Seen from a carbon dioxide perspective, the diesel car suddenly becomes environmentally friendly - if it is refueled with 100% HVO. Still, the HVO100 is controversial and several automakers are hesitant.

HVO is hydrogenated vegetable oil and is chemically identical to fossil diesel in its structure. However, HVO falls under a different coverage and classification than the fossil diesel, and only a few car manufacturers approve both classifications in their engines. Currently, HVO100, as the fuel is called, is approved by Peugeot, Citroën, DS and Nissan. But BMW, Volvo and Mercedes are also in the process of getting an approval, with the latter two already running projects where taxis run on HVO100.

No disadvantages - seen from an emissions perspective

Lucien Koopmans, professor at Chalmers and head of the department for Combustion and propulsion systems, has done tests that show no disadvantages with HVO100, they only saw a positive impact on emissions. Admittedly, they have only done combustion tests and no tests that show how the engine is affected over time.

Also Carl-Erik Sthernvall, technical expert at the National Motormen's Association, talks about the advantages of HVO.

- It is important to point out that the second generation renewable fuel should not be compared with the first generation. Ethanol, RME and similar fuels are a more crude form of biofuel. HVO100, which instead falls within the second generation fuels, goes through a refining process that creates a fuel whose molecules are basically identical to fossil diesel. This is the difference, and is what creates the possibility of replacing the fossil fuel completely, says Carl-Erik Stjernvall.

Controversial raw material

In addition to the fact that the availability of fuel pumps is severely limited around the country, the environmental aspect is controversial. Which environmental benefits we get with HVO100 largely depends on which raw material is used in manufacturing.

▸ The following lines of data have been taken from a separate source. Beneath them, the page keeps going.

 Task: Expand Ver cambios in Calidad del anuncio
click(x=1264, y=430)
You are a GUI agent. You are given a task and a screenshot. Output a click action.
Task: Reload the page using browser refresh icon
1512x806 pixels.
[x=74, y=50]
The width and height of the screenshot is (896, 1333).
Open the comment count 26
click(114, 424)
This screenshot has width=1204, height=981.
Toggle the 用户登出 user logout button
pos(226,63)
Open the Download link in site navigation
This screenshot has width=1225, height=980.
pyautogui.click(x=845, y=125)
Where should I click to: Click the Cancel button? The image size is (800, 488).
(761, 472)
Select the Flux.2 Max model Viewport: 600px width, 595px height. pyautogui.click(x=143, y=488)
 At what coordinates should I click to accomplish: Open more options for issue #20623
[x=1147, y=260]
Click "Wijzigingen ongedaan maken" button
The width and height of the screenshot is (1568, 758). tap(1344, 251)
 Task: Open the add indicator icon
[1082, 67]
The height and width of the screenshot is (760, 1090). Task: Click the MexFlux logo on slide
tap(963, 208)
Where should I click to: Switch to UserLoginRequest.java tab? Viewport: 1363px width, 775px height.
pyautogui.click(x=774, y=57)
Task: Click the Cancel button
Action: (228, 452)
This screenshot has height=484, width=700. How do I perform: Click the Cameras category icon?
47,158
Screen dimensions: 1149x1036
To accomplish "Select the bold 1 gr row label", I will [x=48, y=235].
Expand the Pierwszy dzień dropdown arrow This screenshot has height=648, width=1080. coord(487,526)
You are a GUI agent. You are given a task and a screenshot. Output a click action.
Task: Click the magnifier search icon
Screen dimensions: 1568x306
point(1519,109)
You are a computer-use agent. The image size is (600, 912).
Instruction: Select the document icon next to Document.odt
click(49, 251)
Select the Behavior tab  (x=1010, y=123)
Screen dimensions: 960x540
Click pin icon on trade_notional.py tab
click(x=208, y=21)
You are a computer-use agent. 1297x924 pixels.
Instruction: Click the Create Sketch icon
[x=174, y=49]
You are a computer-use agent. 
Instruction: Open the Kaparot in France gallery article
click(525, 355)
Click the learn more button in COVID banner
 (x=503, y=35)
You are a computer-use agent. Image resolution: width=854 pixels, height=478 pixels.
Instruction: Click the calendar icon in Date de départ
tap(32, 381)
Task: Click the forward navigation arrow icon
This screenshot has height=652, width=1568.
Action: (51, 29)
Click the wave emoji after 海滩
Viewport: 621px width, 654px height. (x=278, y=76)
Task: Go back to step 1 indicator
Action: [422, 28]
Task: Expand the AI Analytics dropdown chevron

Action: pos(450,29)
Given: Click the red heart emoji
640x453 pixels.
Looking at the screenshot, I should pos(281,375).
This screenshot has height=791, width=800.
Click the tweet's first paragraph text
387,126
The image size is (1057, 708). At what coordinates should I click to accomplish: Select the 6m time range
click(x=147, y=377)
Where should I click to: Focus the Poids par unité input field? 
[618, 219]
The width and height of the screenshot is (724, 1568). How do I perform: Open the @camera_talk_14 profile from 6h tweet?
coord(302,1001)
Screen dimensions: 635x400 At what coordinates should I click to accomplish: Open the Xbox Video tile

The fuel can be produced from palm oil, a raw material that is known to have a major impact on the rainforest. Neste, which is the world's largest HVO producer, produces much of its HVO diesel at PFAD, which is a residual product from the production of palm oil. But PFAD is also controversial and the Swedish government has recently decided that it should be excluded from the Swedish market, as it is seen as part of the palm oil industry.

However, research is ongoing and tests are carried out on other raw materials. For example, residues from the fishing industry or slaughter waste can serve as raw material. An alternative that feels current for motorists here in the north is pine oil, which can be extracted from the production of paper pulp. Unfortunately, availability is somewhat limited and there is also information that pine oil is sensitive to cold.

Continuation follows in the exciting, and important, companion piece about the fuel in today's and especially the cars of the future.

Fact box: What is HVO?

HVO stands for Hydrogenated Vegetable Oil and is a renewable fuel that can be mixed with diesel or can replace diesel in diesel engines, according to Teknikens Värld . HVO is produced by processing a vegetable oil or animal fats with hydrogen under the influence of a catalyst.

Fatty acids react with hydrogen gas at high temperature and under high pressure, creating hydrocarbon chains identical to diesel oil. The only difference to fossil diesel is that HVO has a slightly lower density and energy content.